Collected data
^^^^^^^^
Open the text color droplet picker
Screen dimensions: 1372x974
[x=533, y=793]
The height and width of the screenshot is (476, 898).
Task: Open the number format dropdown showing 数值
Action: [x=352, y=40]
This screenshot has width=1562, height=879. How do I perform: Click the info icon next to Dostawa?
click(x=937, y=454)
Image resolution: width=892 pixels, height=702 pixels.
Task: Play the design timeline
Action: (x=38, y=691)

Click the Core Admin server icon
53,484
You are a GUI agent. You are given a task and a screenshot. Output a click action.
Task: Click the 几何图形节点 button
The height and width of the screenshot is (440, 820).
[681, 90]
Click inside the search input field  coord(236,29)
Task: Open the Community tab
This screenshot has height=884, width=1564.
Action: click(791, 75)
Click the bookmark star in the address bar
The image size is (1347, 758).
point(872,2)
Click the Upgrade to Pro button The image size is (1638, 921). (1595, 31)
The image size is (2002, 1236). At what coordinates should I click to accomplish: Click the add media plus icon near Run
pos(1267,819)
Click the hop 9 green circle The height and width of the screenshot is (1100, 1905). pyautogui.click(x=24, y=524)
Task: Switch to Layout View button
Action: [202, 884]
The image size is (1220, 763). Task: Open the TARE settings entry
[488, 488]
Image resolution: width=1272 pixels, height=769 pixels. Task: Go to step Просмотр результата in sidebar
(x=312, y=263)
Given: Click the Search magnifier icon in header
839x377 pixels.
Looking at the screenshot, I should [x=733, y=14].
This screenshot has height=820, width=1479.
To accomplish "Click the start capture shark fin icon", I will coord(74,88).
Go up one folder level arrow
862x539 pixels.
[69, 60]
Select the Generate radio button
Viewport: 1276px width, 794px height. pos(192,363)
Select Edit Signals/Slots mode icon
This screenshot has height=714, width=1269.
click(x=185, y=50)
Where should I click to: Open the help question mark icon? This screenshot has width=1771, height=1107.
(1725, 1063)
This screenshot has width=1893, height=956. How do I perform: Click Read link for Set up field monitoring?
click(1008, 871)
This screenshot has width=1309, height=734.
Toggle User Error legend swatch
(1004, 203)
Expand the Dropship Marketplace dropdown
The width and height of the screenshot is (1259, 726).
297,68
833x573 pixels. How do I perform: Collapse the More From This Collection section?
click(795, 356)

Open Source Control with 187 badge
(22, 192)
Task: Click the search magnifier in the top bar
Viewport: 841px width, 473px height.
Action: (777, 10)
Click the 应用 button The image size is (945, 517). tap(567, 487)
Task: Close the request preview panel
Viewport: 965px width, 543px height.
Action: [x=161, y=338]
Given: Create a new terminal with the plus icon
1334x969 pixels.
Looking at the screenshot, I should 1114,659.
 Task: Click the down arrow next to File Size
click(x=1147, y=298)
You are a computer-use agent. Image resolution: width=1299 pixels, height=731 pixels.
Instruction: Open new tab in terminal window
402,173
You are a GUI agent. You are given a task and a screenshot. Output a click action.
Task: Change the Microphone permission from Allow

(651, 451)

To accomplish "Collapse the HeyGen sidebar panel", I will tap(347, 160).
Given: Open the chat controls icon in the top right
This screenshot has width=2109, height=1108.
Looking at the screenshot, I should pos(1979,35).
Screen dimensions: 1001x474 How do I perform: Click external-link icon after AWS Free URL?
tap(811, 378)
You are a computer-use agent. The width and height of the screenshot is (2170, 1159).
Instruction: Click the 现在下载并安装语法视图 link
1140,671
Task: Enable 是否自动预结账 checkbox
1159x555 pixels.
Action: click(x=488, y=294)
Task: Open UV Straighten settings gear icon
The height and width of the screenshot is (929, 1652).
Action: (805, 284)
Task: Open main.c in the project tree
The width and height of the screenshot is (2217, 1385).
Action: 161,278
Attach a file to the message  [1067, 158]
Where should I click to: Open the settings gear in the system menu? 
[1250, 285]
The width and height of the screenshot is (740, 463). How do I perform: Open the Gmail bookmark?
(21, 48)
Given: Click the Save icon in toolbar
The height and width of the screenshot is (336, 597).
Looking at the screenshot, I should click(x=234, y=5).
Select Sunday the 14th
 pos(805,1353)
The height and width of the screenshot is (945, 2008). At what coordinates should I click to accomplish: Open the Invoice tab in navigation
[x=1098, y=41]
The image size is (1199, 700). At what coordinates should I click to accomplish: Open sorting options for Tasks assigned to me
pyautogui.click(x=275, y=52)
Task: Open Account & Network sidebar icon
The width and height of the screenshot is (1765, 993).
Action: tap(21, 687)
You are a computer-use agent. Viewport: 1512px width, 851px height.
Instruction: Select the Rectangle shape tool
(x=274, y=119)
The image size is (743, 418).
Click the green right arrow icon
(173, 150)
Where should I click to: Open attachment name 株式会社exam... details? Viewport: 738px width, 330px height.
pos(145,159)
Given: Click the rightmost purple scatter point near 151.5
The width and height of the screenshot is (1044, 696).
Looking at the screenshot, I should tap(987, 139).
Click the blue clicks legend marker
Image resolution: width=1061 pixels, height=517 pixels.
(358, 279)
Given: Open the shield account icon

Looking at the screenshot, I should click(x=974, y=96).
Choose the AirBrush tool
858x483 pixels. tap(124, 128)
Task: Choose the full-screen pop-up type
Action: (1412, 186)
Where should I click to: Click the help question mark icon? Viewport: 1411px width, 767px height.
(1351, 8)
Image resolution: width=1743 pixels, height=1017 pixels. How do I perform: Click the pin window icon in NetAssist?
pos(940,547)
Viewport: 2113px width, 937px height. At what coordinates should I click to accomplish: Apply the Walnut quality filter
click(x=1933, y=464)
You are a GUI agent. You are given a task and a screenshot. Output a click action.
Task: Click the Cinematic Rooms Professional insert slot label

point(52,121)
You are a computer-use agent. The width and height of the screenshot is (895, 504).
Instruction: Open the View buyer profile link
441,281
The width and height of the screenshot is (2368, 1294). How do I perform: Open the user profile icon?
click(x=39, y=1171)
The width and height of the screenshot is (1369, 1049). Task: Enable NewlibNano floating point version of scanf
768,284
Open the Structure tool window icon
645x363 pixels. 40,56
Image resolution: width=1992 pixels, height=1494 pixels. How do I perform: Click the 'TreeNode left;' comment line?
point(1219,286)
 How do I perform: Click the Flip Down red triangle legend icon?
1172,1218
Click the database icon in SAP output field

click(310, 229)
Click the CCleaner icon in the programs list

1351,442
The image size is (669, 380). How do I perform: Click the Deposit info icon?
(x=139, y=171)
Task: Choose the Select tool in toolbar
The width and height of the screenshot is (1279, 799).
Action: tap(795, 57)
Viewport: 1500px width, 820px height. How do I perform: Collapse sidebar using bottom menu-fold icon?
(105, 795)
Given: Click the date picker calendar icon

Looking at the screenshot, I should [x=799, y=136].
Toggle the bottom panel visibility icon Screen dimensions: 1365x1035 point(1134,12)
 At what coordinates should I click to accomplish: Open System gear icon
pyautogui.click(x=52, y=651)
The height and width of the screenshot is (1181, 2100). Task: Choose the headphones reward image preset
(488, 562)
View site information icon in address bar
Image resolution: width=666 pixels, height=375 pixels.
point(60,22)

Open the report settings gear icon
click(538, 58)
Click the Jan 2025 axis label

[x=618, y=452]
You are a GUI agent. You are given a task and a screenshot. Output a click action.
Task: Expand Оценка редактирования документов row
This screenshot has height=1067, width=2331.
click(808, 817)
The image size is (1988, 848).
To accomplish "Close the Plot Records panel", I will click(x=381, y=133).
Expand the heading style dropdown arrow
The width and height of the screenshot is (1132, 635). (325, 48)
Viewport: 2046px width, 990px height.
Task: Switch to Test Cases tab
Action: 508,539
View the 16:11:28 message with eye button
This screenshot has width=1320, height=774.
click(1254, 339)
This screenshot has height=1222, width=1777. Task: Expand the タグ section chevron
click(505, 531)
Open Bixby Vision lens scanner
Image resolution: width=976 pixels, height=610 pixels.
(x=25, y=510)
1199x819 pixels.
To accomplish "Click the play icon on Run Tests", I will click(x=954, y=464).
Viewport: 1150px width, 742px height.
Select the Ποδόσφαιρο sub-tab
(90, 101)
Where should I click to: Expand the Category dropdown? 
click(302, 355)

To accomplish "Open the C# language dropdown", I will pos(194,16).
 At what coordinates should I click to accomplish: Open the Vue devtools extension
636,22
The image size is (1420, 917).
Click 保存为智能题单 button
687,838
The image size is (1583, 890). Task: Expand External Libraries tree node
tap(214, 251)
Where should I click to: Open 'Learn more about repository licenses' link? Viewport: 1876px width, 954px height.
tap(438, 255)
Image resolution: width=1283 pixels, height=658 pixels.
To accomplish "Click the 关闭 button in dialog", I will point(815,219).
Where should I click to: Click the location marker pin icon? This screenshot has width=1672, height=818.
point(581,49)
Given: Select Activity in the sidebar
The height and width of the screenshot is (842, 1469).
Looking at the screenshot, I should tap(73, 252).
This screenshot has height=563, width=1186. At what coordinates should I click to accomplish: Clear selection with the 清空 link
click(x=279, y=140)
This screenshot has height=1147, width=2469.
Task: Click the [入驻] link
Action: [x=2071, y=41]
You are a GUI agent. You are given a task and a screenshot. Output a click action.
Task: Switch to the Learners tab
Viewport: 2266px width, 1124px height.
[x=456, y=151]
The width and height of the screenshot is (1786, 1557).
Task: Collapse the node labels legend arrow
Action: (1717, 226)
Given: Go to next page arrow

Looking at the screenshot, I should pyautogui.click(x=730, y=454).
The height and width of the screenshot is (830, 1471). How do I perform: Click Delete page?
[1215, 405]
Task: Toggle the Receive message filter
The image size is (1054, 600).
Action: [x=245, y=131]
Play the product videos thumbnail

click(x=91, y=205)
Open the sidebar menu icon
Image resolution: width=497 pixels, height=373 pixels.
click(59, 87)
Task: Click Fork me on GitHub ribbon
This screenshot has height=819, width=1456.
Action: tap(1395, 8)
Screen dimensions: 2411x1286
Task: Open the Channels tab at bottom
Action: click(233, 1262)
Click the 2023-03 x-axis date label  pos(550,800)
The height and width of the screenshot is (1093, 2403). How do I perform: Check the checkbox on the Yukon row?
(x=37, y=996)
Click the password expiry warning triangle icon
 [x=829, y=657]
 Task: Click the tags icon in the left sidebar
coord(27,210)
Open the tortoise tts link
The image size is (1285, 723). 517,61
^^^^^^^^
● What is being asked:
Among the lines above, find those carrying the word "computer" and copy them out.

● Final answer:
You are a computer-use agent. Image resolution: width=1299 pixels, height=731 pixels.
You are a computer-use agent. The width and height of the screenshot is (2170, 1159).
You are a computer-use agent. Viewport: 1512px width, 851px height.
You are a computer-use agent. The width and height of the screenshot is (895, 504).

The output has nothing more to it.